Numerose e varie teorie cercano di spiegare il origine dello stato e tutti si contraddicono nelle premesse e nelle conclusioni.
Il problema è uno dei più difficili, poiché la scienza non dispone di elementi sicuri per ricostruire la storia ei mezzi di sussistenza delle prime associazioni umane. Basti pensare che l'uomo è apparso sulla faccia della terra almeno centomila anni fa, mentre gli elementi storici più antichi di cui disponiamo risalgono solo a seimila anni fa.
Quindi tutte le teorie si basano su semplici ipotesi. La verità, nonostante i sussidi che le scienze private ci forniscono, rimane nelle nebbie dell'era preistorica. Ci sono poche notizie che abbiamo, ad esempio, della formazione dello stato egiziano, che è uno dei più antichi. Neppure il brahmanesimo ci illumina con dati oggettivi sul prodomos dello Stato indù.
Con questa nota preliminare si avverte che le teorie sull'origine dello Stato, che abbiamo riassunto, sono frutto di ragionamenti ipotetici.
teorie dell'origine familiare; teorie sull'origine del patrimonio; e, teorie della forza.
In queste teorie il problema dell'origine dello Stato è equiparato dal punto di vista storico-sociologico.
TEORIA DELL'ORIGINE FAMIGLIARE
Questa teoria, la più antica di tutte, si basa sulla derivazione dell'umanità da una coppia originaria.
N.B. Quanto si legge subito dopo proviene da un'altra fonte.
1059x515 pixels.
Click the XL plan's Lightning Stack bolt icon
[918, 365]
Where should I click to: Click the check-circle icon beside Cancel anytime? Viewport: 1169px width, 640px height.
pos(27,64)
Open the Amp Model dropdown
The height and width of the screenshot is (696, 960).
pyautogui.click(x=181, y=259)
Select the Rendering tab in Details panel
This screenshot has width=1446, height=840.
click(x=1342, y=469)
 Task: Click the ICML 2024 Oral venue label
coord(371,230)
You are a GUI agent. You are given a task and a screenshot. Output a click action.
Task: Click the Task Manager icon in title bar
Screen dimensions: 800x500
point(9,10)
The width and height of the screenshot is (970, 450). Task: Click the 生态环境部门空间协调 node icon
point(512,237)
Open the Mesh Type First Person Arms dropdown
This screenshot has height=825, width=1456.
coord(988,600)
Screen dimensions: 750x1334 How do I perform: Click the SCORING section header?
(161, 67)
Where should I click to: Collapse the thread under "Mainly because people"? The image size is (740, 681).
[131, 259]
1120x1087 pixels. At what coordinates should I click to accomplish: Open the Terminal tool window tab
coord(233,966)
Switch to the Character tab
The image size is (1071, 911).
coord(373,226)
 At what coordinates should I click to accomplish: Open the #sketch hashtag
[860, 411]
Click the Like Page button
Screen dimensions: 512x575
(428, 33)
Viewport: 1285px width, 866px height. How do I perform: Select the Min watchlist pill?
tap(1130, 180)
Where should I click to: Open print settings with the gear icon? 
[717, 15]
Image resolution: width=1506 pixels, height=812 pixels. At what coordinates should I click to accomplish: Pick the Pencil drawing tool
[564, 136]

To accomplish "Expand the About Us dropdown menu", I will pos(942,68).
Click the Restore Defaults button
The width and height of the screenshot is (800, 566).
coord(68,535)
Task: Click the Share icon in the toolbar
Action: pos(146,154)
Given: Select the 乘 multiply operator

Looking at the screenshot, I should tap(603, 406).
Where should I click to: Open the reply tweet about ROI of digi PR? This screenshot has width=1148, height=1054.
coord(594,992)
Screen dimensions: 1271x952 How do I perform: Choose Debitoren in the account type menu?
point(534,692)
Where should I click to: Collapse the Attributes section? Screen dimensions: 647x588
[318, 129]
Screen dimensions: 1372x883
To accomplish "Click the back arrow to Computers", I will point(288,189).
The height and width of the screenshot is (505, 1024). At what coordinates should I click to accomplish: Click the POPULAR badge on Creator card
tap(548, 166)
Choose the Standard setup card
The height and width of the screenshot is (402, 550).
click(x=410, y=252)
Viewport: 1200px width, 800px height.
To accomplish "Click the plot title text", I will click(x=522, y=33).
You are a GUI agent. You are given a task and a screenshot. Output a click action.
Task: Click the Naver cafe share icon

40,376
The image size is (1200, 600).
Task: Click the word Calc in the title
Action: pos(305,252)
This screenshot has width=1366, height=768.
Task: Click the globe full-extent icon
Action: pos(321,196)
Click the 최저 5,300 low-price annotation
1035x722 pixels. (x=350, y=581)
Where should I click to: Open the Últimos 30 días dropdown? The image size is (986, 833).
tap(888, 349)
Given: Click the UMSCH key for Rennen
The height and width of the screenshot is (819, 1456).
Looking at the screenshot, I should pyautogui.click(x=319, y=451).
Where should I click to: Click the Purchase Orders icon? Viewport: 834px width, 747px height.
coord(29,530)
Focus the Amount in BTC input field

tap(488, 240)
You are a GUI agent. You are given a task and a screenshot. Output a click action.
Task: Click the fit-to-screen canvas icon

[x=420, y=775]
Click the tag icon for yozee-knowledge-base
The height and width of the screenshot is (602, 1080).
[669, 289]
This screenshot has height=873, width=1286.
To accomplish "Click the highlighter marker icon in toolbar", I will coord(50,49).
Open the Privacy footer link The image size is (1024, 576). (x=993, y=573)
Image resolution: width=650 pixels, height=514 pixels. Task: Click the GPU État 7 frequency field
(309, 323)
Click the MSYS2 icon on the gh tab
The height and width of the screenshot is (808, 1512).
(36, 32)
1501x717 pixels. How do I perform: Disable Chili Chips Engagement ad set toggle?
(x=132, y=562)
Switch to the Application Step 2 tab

Pertanto, ha uno sfondo religioso.
Comprende due correnti principali: a) Teoria patriarcale; e, b) teoria matriarcale.
TEORIA PATRIARCALE – Sostiene la tesi che lo Stato derivi da un nucleo familiare, la cui autorità suprema spetterebbe all'ascendente maschio più anziano (patriarca). Lo Stato sarebbe quindi un'espansione della famiglia patriarcale. Grecia e Roma avevano questa origine, secondo la tradizione. Lo Stato di Israele (un tipico esempio) ha avuto origine dalla famiglia di Giacobbe, secondo il racconto biblico.
Racconta questa teoria con triplice autorità dalla Bibbia, da Aristotele e dal diritto romano.
I suoi promotori erano Sumner Maine, Westtermack e Starke.
In Inghilterra, Robert Filmer, che difese l'assolutismo di Carlo I davanti al parlamento, gli diede una notevole volgarizzazione.
I predicatori della teoria patriarcale trovano nell'organizzazione dello Stato gli elementi fondamentali dell'antica famiglia: unità di potere, diritto di nascita, inalienabilità del dominio territoriale, ecc. I suoi argomenti, tuttavia, si adattano alle monarchie, in particolare alle ex monarchie centralizzate, in cui il monarca rappresentava effettivamente l'autorità del pater familias.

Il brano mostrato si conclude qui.